# AVAILABLE DATA

Content starts

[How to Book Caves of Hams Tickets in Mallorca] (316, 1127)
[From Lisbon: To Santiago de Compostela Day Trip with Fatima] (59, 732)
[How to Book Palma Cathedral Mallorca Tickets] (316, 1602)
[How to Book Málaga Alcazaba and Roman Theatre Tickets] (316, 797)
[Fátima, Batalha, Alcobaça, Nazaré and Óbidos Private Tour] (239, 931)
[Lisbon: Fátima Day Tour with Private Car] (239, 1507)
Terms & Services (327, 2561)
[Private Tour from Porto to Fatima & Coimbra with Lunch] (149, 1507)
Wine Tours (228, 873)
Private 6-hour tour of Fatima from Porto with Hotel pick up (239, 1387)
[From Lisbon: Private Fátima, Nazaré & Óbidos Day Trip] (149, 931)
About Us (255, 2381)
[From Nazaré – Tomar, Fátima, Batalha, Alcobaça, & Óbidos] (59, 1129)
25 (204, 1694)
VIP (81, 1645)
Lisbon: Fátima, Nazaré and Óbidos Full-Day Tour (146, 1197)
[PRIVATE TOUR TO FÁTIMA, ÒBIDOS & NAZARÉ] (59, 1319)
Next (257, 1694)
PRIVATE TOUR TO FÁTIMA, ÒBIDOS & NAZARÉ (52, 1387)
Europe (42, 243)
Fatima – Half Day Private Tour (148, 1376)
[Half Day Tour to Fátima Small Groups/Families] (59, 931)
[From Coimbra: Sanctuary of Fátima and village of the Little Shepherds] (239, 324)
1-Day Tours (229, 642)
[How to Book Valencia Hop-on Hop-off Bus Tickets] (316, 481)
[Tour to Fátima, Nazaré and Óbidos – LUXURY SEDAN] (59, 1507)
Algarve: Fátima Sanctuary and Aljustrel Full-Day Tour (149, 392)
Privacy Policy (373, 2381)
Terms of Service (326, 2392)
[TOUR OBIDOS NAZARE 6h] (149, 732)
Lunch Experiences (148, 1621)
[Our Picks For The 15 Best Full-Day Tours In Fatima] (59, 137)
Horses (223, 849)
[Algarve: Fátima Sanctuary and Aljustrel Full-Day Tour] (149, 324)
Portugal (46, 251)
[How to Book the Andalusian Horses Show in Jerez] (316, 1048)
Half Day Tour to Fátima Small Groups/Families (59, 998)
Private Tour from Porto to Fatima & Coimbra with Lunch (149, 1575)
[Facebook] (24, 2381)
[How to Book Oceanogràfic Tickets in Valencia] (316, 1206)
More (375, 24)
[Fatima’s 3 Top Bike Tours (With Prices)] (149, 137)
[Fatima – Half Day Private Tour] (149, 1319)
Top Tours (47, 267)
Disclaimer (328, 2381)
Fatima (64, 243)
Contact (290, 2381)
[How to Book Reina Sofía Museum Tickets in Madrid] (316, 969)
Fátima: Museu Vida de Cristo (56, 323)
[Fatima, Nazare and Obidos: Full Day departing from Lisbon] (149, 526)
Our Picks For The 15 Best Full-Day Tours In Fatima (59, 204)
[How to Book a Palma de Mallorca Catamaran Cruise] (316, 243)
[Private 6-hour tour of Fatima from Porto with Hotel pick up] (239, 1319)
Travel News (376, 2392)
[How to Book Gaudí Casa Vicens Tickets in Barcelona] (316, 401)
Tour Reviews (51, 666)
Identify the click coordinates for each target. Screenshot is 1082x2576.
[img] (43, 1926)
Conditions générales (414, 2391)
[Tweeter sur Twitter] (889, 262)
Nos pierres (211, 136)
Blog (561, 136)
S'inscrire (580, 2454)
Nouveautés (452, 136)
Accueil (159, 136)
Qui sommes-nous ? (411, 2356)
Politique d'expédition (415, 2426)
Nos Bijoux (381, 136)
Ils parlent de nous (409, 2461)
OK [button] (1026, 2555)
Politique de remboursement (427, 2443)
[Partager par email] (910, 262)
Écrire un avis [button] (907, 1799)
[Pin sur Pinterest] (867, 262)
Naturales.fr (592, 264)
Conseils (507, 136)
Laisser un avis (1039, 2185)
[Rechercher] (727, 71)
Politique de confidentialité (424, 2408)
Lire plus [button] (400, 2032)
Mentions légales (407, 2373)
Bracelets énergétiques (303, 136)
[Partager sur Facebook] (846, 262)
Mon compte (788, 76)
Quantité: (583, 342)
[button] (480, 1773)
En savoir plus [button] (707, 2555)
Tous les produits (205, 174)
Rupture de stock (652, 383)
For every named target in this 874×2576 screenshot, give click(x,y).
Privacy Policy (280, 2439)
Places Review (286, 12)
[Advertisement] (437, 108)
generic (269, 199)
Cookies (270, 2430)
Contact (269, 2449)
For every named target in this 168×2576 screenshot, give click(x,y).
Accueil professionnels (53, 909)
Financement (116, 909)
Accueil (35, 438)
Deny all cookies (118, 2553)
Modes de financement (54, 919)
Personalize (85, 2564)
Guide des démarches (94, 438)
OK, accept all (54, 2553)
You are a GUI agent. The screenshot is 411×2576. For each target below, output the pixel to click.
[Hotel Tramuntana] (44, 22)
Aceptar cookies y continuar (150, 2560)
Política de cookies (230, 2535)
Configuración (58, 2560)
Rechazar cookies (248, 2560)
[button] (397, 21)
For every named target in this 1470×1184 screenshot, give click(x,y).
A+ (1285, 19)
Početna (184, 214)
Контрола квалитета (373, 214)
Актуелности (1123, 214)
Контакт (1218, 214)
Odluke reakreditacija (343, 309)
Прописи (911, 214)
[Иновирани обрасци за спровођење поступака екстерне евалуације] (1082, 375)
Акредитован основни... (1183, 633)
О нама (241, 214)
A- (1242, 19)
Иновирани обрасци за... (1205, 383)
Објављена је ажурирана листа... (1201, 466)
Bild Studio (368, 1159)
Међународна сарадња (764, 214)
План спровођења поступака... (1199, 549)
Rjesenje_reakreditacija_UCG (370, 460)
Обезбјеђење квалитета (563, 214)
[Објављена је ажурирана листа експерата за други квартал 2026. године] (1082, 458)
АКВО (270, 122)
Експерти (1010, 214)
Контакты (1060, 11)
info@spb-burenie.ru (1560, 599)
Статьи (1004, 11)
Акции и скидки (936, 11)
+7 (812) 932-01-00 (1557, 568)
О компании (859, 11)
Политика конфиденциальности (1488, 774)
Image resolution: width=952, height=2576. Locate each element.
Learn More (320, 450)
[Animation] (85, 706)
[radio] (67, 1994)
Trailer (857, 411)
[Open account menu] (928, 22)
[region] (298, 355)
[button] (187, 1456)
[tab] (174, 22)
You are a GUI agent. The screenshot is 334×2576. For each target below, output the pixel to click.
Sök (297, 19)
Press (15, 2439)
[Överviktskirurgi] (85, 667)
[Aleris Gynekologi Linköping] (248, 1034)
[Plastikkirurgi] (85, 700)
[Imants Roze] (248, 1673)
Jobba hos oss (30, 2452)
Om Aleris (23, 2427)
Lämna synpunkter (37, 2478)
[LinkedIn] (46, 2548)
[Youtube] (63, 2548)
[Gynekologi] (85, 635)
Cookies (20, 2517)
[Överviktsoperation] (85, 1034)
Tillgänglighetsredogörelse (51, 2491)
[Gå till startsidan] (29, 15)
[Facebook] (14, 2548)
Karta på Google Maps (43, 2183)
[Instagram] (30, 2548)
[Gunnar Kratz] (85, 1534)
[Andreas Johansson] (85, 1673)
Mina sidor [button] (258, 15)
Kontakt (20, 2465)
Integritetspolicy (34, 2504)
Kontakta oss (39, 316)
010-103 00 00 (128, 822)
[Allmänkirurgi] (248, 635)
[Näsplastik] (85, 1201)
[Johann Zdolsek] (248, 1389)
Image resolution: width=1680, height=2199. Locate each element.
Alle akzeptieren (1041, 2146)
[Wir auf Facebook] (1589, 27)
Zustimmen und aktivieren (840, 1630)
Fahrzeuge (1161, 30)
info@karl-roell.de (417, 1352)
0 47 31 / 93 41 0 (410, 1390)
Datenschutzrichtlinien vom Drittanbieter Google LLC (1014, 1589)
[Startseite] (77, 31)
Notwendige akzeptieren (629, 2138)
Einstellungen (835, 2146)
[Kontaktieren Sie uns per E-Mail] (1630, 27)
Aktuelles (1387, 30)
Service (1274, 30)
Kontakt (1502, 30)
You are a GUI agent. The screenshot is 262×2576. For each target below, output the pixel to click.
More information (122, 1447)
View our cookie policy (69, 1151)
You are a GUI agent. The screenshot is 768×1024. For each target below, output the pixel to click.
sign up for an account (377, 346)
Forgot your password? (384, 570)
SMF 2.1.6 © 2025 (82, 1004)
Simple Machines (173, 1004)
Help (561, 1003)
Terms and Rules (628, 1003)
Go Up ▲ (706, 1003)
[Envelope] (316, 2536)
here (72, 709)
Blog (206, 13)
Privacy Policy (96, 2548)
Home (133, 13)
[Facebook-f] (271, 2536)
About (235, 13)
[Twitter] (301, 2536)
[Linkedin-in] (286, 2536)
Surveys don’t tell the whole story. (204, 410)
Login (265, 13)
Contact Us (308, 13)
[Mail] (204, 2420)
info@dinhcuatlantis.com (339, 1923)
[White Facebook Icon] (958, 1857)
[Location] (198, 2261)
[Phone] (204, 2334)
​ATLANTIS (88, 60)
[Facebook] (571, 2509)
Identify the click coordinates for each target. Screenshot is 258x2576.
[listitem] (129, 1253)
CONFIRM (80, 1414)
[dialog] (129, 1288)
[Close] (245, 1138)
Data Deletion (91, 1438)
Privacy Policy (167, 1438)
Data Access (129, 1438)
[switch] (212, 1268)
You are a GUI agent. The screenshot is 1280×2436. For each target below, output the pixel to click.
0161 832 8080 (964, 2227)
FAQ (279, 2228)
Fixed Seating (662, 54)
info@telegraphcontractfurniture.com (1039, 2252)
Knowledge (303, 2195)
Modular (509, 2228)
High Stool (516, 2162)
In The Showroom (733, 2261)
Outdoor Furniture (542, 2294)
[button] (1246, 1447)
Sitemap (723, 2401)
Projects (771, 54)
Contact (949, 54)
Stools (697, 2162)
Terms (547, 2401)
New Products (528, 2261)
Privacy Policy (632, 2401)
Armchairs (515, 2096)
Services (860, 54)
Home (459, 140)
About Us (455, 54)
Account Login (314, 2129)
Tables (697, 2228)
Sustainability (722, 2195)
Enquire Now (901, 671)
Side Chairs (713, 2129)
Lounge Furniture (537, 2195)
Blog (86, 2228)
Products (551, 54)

Content ends

# WHAT THIS TASK INVOLVES
Print, without alteration, only the lines above between the one holding "[Gunnar Kratz] (85, 1534)" and the one holding "[switch] (212, 1268)", inclusive.

# REPLY TO THE EXERCISE
[Gunnar Kratz] (85, 1534)
[Andreas Johansson] (85, 1673)
Mina sidor [button] (258, 15)
Kontakt (20, 2465)
Integritetspolicy (34, 2504)
Kontakta oss (39, 316)
010-103 00 00 (128, 822)
[Allmänkirurgi] (248, 635)
[Näsplastik] (85, 1201)
[Johann Zdolsek] (248, 1389)
Image resolution: width=1680, height=2199. Locate each element.
Alle akzeptieren (1041, 2146)
[Wir auf Facebook] (1589, 27)
Zustimmen und aktivieren (840, 1630)
Fahrzeuge (1161, 30)
info@karl-roell.de (417, 1352)
0 47 31 / 93 41 0 (410, 1390)
Datenschutzrichtlinien vom Drittanbieter Google LLC (1014, 1589)
[Startseite] (77, 31)
Notwendige akzeptieren (629, 2138)
Einstellungen (835, 2146)
[Kontaktieren Sie uns per E-Mail] (1630, 27)
Aktuelles (1387, 30)
Service (1274, 30)
Kontakt (1502, 30)
You are a GUI agent. The screenshot is 262×2576. For each target below, output the pixel to click.
More information (122, 1447)
View our cookie policy (69, 1151)
You are a GUI agent. The screenshot is 768×1024. For each target below, output the pixel to click.
sign up for an account (377, 346)
Forgot your password? (384, 570)
SMF 2.1.6 © 2025 (82, 1004)
Simple Machines (173, 1004)
Help (561, 1003)
Terms and Rules (628, 1003)
Go Up ▲ (706, 1003)
[Envelope] (316, 2536)
here (72, 709)
Blog (206, 13)
Privacy Policy (96, 2548)
Home (133, 13)
[Facebook-f] (271, 2536)
About (235, 13)
[Twitter] (301, 2536)
[Linkedin-in] (286, 2536)
Surveys don’t tell the whole story. (204, 410)
Login (265, 13)
Contact Us (308, 13)
[Mail] (204, 2420)
info@dinhcuatlantis.com (339, 1923)
[White Facebook Icon] (958, 1857)
[Location] (198, 2261)
[Phone] (204, 2334)
​ATLANTIS (88, 60)
[Facebook] (571, 2509)
Identify the click coordinates for each target. Screenshot is 258x2576.
[listitem] (129, 1253)
CONFIRM (80, 1414)
[dialog] (129, 1288)
[Close] (245, 1138)
Data Deletion (91, 1438)
Privacy Policy (167, 1438)
Data Access (129, 1438)
[switch] (212, 1268)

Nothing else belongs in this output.